The internal weight and external ‘saddle’ weight , either of which can be used to modify the arm’s effective mass.

One of the critical aspects of any tonearm’s performance is the extent to which it allows proper alignment of the cartridge in all axes. Bear in mind that the Blackbird hails from the UK, where for years, dogma has dispensed with azimuth and effective VTA adjustment. Allowing rotational adjustment at the headshell is generally felt to compromise rigidity to such an extent that it rendered azimuth adjustments undesirable if not inaudible, while a similar logic was deployed by Rega to justify the fixed height of its tonearms, adjustable only by using shims beneath the mounting collar. Those arms that do allow users to set VTA generally treat it as a set and forget parameter. Thus we see flagship arms such as the Linn Ekos and SME 5 which offer users neither azimuth nor easily variable VTA. Frankly, this is unacceptable. Variations in record weight have made adjustable VTA a more pressing requirement, with increasing numbers of users applying VTA on the fly and on a record-to-record basis. Meanwhile, the increasingly specialist nature of cartridge manufacturing has also created greater variation when it comes to consistency and geometrical alignment. Getting a cartridge straight and level is simply no longer enough.

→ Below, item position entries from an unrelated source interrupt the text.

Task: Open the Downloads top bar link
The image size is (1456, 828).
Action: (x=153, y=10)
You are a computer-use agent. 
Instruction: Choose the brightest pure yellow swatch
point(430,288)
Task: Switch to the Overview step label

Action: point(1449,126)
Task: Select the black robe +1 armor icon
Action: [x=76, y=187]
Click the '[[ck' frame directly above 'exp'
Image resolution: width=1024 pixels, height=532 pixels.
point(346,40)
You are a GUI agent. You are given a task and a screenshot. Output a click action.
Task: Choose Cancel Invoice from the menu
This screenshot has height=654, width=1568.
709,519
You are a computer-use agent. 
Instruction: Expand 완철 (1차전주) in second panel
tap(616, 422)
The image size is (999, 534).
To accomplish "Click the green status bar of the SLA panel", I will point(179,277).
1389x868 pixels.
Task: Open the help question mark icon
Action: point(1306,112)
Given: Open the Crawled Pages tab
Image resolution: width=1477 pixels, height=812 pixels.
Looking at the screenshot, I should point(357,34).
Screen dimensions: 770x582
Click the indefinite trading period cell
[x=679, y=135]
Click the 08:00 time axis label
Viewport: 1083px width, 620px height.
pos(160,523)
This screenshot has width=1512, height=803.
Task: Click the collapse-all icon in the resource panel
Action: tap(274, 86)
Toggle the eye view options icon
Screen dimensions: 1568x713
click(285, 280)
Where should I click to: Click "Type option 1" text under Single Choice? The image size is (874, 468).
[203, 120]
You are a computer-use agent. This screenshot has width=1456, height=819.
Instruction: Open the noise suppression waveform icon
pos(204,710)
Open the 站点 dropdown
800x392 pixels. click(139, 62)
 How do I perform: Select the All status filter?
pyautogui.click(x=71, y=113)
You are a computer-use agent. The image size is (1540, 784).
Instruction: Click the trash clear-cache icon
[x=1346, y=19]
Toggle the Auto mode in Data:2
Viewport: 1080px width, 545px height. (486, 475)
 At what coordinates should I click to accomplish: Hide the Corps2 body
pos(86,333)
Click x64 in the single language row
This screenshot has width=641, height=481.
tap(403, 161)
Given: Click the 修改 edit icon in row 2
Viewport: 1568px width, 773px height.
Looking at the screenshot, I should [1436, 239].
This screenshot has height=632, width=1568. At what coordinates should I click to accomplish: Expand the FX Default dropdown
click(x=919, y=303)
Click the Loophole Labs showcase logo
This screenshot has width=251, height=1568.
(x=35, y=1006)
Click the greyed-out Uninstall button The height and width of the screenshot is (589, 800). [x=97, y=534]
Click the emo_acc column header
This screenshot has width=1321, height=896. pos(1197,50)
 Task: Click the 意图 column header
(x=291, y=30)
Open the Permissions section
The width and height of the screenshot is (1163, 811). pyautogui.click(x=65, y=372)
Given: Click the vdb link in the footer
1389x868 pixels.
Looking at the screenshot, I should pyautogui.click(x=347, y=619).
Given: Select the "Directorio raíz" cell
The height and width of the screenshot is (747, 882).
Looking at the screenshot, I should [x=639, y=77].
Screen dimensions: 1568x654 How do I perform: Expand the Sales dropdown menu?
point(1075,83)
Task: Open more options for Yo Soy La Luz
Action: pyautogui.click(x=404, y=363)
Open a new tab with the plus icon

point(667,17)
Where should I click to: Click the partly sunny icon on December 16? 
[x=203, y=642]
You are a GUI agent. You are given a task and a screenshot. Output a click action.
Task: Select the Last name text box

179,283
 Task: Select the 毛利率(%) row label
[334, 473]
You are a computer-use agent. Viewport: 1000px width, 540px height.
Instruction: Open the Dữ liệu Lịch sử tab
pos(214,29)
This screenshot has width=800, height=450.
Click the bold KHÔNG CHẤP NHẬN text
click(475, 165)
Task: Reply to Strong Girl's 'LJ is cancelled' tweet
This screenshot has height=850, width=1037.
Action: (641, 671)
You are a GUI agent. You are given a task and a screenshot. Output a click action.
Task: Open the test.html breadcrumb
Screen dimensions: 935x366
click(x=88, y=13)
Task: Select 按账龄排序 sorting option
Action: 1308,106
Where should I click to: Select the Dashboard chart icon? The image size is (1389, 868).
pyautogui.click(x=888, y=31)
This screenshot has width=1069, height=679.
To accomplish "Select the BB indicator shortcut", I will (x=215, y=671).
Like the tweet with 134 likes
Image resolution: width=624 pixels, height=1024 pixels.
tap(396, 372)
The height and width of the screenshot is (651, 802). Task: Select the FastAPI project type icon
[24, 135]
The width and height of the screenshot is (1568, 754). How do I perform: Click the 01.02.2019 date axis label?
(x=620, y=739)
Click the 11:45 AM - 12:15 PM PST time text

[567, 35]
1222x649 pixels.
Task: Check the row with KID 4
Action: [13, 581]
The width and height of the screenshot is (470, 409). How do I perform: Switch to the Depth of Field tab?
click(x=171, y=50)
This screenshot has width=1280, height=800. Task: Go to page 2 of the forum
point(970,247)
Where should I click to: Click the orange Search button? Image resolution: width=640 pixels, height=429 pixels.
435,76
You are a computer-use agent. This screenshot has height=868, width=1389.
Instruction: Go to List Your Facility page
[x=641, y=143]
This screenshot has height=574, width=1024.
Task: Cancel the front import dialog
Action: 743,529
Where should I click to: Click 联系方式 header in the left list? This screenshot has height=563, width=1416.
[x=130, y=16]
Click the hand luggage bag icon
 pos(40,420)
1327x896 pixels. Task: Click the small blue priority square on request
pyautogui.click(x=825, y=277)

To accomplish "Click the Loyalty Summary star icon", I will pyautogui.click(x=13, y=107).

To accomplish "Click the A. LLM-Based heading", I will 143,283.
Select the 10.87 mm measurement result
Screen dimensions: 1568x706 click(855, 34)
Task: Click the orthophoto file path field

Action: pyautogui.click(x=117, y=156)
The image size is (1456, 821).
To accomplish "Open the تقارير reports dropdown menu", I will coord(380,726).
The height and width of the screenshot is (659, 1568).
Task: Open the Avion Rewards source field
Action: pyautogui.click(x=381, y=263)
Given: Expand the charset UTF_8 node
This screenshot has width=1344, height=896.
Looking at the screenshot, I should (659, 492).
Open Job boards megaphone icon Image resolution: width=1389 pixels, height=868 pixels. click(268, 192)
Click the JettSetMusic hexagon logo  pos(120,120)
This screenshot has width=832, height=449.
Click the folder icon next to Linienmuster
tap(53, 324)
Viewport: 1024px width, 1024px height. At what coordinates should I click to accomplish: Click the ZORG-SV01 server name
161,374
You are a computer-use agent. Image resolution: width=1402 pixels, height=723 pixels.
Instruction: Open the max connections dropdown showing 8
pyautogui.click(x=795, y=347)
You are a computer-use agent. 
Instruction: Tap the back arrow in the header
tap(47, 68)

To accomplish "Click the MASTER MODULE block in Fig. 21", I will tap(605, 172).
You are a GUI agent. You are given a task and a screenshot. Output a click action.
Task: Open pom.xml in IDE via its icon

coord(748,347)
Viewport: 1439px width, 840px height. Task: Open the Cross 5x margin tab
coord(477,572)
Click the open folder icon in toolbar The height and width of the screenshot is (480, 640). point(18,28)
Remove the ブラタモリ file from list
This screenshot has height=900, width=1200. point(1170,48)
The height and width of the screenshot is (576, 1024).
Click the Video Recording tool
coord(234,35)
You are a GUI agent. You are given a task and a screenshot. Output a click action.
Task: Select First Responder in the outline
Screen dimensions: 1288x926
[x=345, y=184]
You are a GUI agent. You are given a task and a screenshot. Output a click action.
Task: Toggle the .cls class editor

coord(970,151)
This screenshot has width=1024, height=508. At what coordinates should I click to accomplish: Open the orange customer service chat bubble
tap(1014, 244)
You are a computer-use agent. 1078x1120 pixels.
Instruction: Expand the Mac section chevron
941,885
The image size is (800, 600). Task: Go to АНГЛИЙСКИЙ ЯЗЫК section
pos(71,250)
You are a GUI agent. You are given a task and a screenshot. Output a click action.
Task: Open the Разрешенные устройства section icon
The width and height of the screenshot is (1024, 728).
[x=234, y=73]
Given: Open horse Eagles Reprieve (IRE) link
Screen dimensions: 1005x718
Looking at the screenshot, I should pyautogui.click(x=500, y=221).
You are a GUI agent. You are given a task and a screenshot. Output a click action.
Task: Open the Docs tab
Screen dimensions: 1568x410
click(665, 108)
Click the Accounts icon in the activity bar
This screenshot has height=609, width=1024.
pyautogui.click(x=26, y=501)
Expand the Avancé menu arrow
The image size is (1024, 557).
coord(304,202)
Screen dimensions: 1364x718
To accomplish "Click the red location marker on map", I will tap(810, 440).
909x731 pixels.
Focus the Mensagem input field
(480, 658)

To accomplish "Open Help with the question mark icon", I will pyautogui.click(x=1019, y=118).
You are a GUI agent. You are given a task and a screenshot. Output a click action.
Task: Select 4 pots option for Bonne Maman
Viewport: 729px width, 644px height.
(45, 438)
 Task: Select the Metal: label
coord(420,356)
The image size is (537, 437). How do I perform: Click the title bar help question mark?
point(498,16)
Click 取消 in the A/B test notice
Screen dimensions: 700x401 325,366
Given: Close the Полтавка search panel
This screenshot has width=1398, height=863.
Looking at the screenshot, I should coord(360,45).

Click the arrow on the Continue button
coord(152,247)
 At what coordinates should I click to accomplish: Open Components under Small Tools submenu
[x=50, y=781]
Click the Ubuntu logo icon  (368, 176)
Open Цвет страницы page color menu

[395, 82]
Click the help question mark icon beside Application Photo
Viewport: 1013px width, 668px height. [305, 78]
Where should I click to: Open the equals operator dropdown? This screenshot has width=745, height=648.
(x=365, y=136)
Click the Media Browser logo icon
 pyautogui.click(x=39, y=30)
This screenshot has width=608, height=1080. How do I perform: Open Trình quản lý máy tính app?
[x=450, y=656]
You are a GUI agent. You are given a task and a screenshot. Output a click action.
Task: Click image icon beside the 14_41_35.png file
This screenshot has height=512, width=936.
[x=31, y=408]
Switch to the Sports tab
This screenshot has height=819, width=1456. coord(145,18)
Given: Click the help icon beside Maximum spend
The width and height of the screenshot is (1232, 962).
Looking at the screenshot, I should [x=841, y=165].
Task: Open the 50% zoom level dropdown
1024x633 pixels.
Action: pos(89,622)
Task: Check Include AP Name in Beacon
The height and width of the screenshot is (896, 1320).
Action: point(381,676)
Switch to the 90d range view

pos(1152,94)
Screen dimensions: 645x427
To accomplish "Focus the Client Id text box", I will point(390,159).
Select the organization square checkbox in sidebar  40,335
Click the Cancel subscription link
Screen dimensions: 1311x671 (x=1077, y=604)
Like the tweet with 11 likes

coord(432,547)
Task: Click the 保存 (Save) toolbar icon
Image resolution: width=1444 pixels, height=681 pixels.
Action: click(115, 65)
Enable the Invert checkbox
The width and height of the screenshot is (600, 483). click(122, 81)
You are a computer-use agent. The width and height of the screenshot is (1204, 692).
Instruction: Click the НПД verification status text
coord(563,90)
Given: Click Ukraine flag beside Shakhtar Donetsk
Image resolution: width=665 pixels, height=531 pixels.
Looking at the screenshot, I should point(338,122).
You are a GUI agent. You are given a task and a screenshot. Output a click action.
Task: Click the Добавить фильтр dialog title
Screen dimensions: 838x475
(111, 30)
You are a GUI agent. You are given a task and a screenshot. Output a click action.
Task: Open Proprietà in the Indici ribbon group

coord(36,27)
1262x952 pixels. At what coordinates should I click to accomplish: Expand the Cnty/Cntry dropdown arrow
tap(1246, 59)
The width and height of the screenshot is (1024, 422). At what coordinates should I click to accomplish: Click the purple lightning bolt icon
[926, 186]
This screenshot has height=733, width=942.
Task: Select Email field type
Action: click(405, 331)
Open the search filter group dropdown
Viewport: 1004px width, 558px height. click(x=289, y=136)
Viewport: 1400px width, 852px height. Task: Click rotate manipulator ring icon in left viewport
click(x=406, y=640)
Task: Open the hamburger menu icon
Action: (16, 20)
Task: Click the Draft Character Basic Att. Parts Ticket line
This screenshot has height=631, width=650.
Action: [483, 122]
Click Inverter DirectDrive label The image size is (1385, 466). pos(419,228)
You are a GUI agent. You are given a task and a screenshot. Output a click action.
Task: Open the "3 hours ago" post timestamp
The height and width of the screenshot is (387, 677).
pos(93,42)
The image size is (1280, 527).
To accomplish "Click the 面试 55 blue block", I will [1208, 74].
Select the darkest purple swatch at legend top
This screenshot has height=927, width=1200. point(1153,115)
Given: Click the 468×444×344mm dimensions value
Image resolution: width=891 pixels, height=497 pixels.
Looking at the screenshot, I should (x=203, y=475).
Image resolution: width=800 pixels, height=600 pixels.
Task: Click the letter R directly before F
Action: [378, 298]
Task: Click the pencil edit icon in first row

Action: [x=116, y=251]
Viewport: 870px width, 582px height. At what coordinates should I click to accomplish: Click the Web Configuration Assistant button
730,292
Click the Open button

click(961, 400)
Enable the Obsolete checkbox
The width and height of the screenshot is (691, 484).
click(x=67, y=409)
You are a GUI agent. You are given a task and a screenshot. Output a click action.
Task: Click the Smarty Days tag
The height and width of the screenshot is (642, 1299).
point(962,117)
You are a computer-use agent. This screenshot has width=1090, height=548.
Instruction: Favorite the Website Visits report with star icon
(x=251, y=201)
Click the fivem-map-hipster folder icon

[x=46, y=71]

It’s once you start mounting a cartridge that the particular nature of the Blackbird really comes to the fore. The arm allows extremely precise adjustment of all alignment parameters (save VTA – but I’ll get to that) – but none of those parameters are calibrated. That means that dialling in the set up is a question of listening and ‘feel’ – with no nice, comforting sliding scales to set or indication of the settings you’ve adopted. That makes the Blackbird an arm that will respond to (and be loved by) those listeners confident in their own judgment. You are going to need the music to tell you when things are right, ‘cos there’s nothing on the arm to do it for you! Normally, I’d consider this a limitation: I like the repeatability of adjustment offered by an arm like the 4Point or Thales Statement. But in the case of the Supatrac arm it actually seems like a natural state of affairs, fitting not only the ‘stealth’ appearance of the arm, but also its inherently enthusiastic musical reproduction.

Starting at the front end of the arm, the first thing to appreciate is that the cartridge mounting slots are not off-set as they are in almost all other arms. They’re staggered to allow for the off-set angle you’ll need to apply to the cartridge, but they are also (necessarily, given the arm’s structure) parallel to the arm-tube itself. That means that whereas in most cases, you arrange a cartridge perpendicular to the mounting slots and slide it forwards and backwards to achieve correct overhang, in the Blackbird, you need to monitor overhang and zenith simultaneously, never setting one without checking the other. On the face of it that could be considered an added complication, but in practice, as long as you do check both parameters, it’s likely to lead to superior alignment, as it undermines the tendency to set zenith using the cartridge body or the position of the screws in the head-shell slots. You need to set zenith by viewing the cantilever itself and the Blackbird forces you to do that, whether that’s your normal approach or not.